* Required actions
**A.** In the column on churches and Ordnance Survey maps, how many places of worship does R. J. Dean estimate will no longer be recorded in England and Wales?
**B.** Quote the part of the column on churches and Ordnance Survey maps starting at "A particular gem" and ending at "the Middle Ages.".

* Text provided
According to the Ordnance Survey, cartography must keep abreast of these godless times. My medieval map of Cardigan Bay shows “monsters” where now lies Ireland. An early chart of the Humber depicts specific spires along the shore. Maps once indicated diocesan boundaries, pilgrims’ ways and hospices. Just as these symbols have vanished, however helpful or fascinating we may find them, so now must go “places of worship”. Worship is no longer politically correct.
In future church buildings would be singled out only where they have “towers, spires, domes or minarets” of “navigational importance”. In that case they would appear like a factory, mill or other prominent structure that might guide walkers. The bureaucratic pen has merged the sacred steeple with the satanic mill. Pugin’s “two hands in prayer ascending up to God” is no different from a laundry chimney. Ruskin and Morris must be howling from their graves.
John Prescott, in whose hands under Tony Blair this decision rests, intends to wipe from recognition not only Anglican and Roman Catholic churches which have no steeples. He would at the same time remove virtually all Nonconformist chapels. A correspondent, R. J. Dean, of Church Stretton in Shropshire, tells me that within ten miles of his home 29 churches will disappear from the Ordnance Survey map. He estimates that some 10,000 places of worship will no longer be recorded in England and Wales.
Nor is this part of some cleansing of the cartographic Augean stables. It is sheer discrimination. Roman villas are safe. So are medieval castles, police stations, post offices, “bunkhouses”, golf clubs, lavatories, swamps, mileposts, even pestilential wind turbines. All retain their unique symbols, but not places of worship. Betjeman once asked, “And must that plaintive bell in vain/ Plead out along the dripping lane? And must the building fall?” The answer is yes.
A particular gem of mine is the Norman chapel of Heath in Shropshire, below. It slumbers in a meadow overlooking the exquisite slopes of Corvedale, north of Ludlow. Its village vanished at the time of the Black Death, but somehow the ancient church survived. The Gothic age ignored it. The Reformation did no more than turn its rood screen into a rectory pew. A 17th-century vicar installed a reading window for a clerk. Otherwise nothing changed. The little settlement records the same seven farms and roughly 40 parishioners it had in the Middle Ages.
Heath church would be impossible to find were it not for the cross on the OS Landranger map, indicating a “place of worship without addition”, a phrase perfectly describing Heath. Under the proposal the church would be eliminated from the map not for any lack of holiness — it is not even redundant — but because the stingy Normans and careless Goths forgot to give it “a spire, dome or minaret”. They may have judged Holy Scripture navigation enough for the souls of Corvedale. But Mr Prescott, under whose fatwa these things are ordered, thinks otherwise.
In the House of Commons on March 10 Mr Prescott’s henchman, Tony McNulty, MP for satanic Harrow East, made one concession. Unsteepled churches would still appear on the map as black dots but “without reference to their religious or cultural significance”. They would be on a par with bungalows and cowsheds. The contempt is near incredible. The last time the Church was so insulted was when Thomas Cromwell dissolved the monasteries — and he had good reason. As for the ever-spineless Church of England, it has not, to my knowledge, even been consulted until this week.

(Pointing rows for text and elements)
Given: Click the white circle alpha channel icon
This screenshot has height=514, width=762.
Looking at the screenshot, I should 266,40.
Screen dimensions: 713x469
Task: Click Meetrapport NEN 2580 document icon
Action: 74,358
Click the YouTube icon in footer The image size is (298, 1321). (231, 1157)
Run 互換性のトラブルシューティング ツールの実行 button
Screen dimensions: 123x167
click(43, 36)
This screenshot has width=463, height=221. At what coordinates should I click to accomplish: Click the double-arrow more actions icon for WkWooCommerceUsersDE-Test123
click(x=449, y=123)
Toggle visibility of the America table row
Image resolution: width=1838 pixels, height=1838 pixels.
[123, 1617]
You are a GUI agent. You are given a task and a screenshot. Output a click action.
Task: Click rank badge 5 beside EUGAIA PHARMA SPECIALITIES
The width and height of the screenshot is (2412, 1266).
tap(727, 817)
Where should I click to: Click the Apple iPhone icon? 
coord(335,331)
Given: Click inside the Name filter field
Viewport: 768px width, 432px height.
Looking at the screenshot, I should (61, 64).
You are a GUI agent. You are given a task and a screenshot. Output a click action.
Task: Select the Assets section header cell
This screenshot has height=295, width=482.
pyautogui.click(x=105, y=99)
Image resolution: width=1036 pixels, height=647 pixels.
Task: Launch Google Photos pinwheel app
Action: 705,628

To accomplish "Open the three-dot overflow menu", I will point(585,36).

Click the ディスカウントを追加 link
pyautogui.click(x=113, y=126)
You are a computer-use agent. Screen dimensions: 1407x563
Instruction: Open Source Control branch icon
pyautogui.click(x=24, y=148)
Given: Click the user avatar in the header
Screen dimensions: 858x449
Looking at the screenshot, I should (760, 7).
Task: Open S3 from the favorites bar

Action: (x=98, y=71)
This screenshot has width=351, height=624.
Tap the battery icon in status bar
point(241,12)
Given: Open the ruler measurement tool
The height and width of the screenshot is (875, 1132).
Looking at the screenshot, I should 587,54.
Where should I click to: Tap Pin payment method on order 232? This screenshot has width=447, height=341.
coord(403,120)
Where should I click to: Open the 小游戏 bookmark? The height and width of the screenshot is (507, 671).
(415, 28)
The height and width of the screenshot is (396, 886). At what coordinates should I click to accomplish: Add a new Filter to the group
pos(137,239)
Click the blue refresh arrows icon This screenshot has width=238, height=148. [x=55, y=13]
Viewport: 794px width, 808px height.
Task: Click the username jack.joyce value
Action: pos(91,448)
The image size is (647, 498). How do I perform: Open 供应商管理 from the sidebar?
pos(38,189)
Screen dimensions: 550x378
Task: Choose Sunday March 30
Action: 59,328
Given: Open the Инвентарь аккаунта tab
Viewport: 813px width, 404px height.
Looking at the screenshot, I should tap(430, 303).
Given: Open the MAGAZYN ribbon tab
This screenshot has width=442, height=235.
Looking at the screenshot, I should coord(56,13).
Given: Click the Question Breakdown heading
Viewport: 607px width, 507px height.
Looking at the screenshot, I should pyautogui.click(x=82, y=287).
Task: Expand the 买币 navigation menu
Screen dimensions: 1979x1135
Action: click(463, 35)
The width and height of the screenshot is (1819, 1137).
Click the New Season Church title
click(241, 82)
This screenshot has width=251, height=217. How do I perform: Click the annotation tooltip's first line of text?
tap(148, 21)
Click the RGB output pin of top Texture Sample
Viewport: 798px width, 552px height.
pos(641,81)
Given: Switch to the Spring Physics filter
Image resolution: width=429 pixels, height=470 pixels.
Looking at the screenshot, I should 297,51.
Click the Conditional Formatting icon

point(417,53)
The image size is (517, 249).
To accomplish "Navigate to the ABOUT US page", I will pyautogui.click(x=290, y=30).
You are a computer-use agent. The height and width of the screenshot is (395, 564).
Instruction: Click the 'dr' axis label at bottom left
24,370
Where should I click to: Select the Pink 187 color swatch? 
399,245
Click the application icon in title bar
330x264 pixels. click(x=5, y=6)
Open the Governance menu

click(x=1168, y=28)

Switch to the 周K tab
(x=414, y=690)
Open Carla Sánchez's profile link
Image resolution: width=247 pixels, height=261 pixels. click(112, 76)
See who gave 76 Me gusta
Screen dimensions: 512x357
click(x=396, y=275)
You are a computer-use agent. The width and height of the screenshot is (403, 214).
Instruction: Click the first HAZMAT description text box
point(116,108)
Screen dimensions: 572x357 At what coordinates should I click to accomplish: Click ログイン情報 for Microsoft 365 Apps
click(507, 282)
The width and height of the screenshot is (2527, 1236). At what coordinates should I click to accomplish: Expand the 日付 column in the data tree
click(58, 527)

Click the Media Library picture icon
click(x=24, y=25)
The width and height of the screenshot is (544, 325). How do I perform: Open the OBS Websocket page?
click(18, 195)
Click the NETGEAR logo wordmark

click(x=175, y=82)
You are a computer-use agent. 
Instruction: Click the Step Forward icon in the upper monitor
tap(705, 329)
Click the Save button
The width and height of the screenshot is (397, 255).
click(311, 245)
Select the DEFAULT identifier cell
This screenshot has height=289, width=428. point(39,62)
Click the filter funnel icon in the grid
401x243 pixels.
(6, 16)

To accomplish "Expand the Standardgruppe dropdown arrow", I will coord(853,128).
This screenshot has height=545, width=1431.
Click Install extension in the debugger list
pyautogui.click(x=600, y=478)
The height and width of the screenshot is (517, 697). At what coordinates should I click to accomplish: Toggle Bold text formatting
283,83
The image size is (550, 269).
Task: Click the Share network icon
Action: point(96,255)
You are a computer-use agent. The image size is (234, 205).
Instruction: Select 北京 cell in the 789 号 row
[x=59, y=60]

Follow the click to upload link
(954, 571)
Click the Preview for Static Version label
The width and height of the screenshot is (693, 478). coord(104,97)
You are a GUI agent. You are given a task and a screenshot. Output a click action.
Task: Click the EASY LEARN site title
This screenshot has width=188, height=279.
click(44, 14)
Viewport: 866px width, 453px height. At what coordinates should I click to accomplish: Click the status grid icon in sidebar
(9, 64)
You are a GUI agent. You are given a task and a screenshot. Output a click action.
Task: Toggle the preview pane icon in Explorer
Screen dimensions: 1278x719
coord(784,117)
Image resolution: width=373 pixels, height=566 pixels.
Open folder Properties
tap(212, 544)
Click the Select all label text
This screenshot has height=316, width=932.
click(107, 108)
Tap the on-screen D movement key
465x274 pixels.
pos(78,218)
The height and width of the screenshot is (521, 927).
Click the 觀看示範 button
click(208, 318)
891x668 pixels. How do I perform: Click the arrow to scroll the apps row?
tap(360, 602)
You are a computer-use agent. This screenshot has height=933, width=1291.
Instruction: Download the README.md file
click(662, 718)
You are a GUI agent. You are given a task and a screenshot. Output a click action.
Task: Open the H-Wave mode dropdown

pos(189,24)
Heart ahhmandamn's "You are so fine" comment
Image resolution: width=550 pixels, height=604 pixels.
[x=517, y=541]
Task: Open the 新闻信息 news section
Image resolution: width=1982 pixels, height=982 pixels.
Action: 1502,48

* Answers for the tasks
**A.** Some 10,000.

**B.**
A particular gem of mine is the Norman chapel of Heath in Shropshire, below. It slumbers in a meadow overlooking the exquisite slopes of Corvedale, north of Ludlow. Its village vanished at the time of the Black Death, but somehow the ancient church survived. The Gothic age ignored it. The Reformation did no more than turn its rood screen into a rectory pew. A 17th-century vicar installed a reading window for a clerk. Otherwise nothing changed. The little settlement records the same seven farms and roughly 40 parishioners it had in the Middle Ages.